The answer is simple—money. Producers can save a lot of time and money by using chemicals and drugs to increase the growth rate of cattle, and by feeding them grains and industrial byproducts.
Industrial byproducts that would otherwise be thrown out—as garbage.
Cattle should eat grass, not garbage.
The Prevalent Use of Industrial Byproducts in Feed
While all cattle start out eating grass, they are finished in different ways, usually in a feedlot. This period is usually at least ninety days, and often more. There is no grazing in a feedlot, and no living grass.
Most Americans are totally unaware of what is fed to finish most cattle. They are told that conventional beef is “corn fed”. This is only partly true. What is also largely unknown is the fact that corn and other grains are not the natural food of cattle, and cause the composition of their meat to be different than that of grassfed cattle. What is not publicized is the other things fed to conventional cattle.
These include substances which are industrial byproducts of the food industry. This includes the sludge left over from making soybean oil, the sludge left over from making canola oil, in fact the many sludges left over from making almost any vegetable oil. It includes the sludge left over from making beer and whisky, and other distilled beverages. These sludges, which used to be thrown out as garbage, are used to make feed for cattle, and sometimes food for humans, in the case of soy sludge. Most of these sludges contain chemical residues from processing, and most of them are GMO. In addition to this industrial sludge, cattle are often fed expired candy bars and bakery goods, loaded with sugar and other sweeteners, and chemicals. These expired goods are often served to the cattle when still in their plastic wrappers. Another product used to make feed for cattle is restaurant plate waste, which would otherwise also be thrown out as garbage.

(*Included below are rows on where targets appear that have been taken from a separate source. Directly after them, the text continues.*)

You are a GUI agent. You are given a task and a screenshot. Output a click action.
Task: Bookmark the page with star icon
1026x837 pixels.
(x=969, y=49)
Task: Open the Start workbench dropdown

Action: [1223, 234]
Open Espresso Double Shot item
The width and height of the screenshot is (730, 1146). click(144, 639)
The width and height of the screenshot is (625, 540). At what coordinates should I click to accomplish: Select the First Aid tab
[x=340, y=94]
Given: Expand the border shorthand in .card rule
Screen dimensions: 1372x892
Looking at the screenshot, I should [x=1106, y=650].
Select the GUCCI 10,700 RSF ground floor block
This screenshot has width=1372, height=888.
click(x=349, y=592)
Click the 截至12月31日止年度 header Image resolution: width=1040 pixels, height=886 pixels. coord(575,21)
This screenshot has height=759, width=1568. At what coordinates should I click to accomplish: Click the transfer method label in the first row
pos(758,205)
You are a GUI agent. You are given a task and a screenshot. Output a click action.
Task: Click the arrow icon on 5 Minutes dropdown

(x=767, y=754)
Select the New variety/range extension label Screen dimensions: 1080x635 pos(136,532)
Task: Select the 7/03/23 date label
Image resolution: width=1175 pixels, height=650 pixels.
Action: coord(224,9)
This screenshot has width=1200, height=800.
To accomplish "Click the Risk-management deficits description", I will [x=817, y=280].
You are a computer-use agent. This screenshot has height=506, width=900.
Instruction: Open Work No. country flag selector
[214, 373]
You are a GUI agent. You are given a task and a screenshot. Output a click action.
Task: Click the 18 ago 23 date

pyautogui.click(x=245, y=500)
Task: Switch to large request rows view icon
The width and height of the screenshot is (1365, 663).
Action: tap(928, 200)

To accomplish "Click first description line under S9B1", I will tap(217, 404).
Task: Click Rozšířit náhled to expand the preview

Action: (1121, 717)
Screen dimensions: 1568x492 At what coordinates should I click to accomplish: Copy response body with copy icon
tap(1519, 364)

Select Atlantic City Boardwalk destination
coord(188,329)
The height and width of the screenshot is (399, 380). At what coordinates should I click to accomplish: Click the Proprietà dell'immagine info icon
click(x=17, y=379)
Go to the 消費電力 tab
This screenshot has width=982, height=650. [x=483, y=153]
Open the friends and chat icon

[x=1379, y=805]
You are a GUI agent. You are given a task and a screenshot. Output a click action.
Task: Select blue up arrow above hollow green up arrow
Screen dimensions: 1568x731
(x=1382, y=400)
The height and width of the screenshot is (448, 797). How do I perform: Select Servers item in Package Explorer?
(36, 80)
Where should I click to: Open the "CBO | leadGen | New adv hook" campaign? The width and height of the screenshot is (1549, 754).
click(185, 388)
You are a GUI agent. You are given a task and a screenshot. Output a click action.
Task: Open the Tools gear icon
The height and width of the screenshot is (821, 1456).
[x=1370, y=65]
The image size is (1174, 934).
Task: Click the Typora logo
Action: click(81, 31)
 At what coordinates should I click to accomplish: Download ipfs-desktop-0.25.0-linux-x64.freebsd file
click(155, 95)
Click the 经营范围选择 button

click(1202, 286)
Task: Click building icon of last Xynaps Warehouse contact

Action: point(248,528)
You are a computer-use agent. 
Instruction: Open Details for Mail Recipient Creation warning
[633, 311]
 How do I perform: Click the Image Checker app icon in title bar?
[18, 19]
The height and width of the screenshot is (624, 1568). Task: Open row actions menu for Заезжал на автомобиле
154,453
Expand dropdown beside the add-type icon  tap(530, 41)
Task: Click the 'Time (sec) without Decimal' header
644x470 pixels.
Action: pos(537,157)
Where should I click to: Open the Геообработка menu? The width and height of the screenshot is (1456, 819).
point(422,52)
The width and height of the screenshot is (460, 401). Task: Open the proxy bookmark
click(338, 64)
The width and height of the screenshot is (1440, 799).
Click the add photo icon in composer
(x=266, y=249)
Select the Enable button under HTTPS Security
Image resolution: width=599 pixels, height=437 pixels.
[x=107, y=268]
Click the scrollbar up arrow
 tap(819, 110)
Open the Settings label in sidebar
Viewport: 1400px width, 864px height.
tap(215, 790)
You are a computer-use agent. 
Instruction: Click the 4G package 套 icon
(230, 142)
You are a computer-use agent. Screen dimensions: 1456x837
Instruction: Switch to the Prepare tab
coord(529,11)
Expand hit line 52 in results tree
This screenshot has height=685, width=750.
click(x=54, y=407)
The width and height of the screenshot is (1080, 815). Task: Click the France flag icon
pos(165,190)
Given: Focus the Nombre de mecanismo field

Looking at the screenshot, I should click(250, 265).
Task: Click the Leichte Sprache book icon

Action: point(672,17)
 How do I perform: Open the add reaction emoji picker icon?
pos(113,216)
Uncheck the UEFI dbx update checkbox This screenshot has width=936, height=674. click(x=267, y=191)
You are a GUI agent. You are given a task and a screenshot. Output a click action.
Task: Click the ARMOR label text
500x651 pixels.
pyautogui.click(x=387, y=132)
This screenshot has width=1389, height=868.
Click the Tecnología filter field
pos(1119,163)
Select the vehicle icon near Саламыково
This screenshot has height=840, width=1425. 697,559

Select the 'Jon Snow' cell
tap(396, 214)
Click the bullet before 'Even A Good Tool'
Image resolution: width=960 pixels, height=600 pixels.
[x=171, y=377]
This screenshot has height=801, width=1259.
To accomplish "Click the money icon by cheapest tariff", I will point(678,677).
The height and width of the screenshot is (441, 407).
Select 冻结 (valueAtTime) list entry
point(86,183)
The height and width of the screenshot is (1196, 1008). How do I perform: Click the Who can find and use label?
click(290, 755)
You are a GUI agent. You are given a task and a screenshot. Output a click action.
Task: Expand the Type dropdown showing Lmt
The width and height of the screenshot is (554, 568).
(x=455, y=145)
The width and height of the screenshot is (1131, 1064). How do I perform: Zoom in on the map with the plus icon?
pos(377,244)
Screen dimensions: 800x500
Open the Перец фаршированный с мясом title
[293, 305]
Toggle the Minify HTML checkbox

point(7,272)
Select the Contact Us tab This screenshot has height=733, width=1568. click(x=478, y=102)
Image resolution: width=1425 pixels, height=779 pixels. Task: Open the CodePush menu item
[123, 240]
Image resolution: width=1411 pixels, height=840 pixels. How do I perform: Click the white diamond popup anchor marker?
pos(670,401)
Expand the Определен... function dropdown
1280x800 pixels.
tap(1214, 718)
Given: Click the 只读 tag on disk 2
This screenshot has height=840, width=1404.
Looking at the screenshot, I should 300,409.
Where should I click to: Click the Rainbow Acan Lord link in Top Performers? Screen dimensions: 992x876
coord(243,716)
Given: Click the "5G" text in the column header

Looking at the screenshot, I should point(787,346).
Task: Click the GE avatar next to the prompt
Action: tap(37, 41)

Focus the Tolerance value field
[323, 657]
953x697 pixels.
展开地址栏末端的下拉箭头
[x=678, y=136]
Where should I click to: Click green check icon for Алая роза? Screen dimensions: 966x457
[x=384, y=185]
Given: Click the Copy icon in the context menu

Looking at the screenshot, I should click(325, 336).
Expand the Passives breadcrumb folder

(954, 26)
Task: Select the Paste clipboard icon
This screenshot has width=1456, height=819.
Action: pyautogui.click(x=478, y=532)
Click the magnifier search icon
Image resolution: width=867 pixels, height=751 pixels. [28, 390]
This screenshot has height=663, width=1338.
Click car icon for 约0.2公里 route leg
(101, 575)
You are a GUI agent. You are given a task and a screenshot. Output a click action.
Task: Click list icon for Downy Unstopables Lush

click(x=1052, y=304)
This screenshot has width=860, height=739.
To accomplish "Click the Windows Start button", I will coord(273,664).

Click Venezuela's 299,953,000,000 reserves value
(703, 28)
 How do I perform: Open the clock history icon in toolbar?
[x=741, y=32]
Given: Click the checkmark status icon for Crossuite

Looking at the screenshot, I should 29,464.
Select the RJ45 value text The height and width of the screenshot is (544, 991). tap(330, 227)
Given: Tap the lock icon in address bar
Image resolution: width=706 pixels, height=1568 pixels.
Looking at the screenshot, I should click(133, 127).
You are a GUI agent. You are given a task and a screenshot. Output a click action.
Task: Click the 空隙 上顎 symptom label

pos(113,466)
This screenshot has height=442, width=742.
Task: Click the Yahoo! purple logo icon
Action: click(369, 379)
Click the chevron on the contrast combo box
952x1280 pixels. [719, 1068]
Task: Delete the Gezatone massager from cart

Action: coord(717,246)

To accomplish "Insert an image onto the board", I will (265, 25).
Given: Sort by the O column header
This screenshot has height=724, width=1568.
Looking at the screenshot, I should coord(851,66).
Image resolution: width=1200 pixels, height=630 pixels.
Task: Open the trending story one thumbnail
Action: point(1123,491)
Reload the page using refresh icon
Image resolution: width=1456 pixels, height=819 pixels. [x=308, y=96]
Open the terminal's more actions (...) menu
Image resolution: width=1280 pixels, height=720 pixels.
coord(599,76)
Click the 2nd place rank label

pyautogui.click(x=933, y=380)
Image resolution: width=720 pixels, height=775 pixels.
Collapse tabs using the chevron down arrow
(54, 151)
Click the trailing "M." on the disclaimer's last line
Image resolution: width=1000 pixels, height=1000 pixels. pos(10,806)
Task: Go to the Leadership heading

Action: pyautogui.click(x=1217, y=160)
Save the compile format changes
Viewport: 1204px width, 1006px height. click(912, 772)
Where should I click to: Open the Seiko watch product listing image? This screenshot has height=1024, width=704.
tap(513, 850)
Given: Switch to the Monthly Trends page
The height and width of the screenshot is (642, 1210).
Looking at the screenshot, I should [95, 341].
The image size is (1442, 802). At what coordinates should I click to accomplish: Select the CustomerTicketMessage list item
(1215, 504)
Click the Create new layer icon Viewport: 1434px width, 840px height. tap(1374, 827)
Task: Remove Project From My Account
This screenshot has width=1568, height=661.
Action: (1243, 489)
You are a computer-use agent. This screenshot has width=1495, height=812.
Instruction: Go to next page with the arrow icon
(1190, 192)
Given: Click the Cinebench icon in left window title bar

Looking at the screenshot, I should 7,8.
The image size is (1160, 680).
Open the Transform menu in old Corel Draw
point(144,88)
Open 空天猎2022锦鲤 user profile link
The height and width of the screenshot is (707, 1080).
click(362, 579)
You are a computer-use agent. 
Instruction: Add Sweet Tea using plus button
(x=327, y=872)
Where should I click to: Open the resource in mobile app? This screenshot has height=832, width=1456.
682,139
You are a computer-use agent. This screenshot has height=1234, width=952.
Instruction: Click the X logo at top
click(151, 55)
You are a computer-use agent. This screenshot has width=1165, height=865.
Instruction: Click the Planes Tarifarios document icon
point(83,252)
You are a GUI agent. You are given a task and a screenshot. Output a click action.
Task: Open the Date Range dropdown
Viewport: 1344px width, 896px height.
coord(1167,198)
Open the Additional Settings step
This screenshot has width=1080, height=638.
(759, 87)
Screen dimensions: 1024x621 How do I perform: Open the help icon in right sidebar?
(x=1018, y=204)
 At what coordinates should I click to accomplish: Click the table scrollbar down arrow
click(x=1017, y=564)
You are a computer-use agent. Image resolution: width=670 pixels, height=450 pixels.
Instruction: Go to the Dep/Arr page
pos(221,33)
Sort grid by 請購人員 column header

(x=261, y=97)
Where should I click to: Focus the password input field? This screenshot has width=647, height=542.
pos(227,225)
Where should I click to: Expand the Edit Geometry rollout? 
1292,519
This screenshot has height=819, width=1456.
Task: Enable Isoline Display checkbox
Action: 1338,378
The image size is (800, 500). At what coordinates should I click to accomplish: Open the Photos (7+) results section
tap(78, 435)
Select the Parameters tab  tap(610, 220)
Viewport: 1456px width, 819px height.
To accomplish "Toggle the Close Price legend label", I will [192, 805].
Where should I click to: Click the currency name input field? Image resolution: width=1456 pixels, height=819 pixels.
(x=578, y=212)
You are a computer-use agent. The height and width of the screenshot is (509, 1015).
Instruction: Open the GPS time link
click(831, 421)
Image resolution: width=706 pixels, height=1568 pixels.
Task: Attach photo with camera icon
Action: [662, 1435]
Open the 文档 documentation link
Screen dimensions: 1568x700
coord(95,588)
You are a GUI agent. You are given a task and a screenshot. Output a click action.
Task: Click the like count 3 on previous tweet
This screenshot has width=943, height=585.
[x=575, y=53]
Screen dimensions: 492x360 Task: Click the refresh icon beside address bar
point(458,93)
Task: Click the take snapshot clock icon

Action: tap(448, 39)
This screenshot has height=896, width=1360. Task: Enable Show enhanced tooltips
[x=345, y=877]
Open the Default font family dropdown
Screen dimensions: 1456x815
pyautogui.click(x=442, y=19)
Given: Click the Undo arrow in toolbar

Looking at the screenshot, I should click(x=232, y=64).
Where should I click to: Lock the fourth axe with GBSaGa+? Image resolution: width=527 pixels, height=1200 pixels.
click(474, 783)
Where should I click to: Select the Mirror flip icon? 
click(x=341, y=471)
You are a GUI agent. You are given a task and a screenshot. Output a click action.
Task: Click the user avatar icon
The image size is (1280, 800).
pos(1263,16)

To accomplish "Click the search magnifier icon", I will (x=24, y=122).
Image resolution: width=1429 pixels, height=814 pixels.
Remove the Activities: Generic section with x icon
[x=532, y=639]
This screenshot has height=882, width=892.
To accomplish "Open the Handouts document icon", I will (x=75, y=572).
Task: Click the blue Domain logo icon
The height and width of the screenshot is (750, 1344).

The government says it is safe to feed these substances to cattle, so it must be safe. But safe does not mean ideal, or even desirable.
In my opinion, garbage should be thrown out, not fed to cattle.
The Blessings of Grass Feeding
Cattle have been fed grass and meadow plants, and dried grass, for most of human history. Eating rich, living grass gives many beneficial qualities to the meat and fat of cattle, providing invaluable nutrients including an ideal balance of omega-3 to omega-6 fatty acids, CLA, and many others. These advantages diminish with each day in the feedlot, as the cattle are fed substances which are not their natural diet. See Health Benefits of Grass-fed Products.
Science has not discovered everything about nutrition, and new things are constantly being discovered. I believe that there are other nutrients in grassfed cattle which have not been discovered yet, which are also beneficial. What I do know is that humankind ate cattle raised on grass and meadow plants for most of history, and found the meat and fat of these grassfed animals to be a wonderful food.
I know from my own experience that nothing energizes and restores me like grassfed meat and fat, the favorite food of our ancestors.
Grassfed meat is also much tastier than industrial meat, if it is cooked properly. I know how to cook it, and it is my favorite food, for taste, nutrition, and feeling satisfied after eating.
Which is why I say that cattle should be fed grass, not garbage.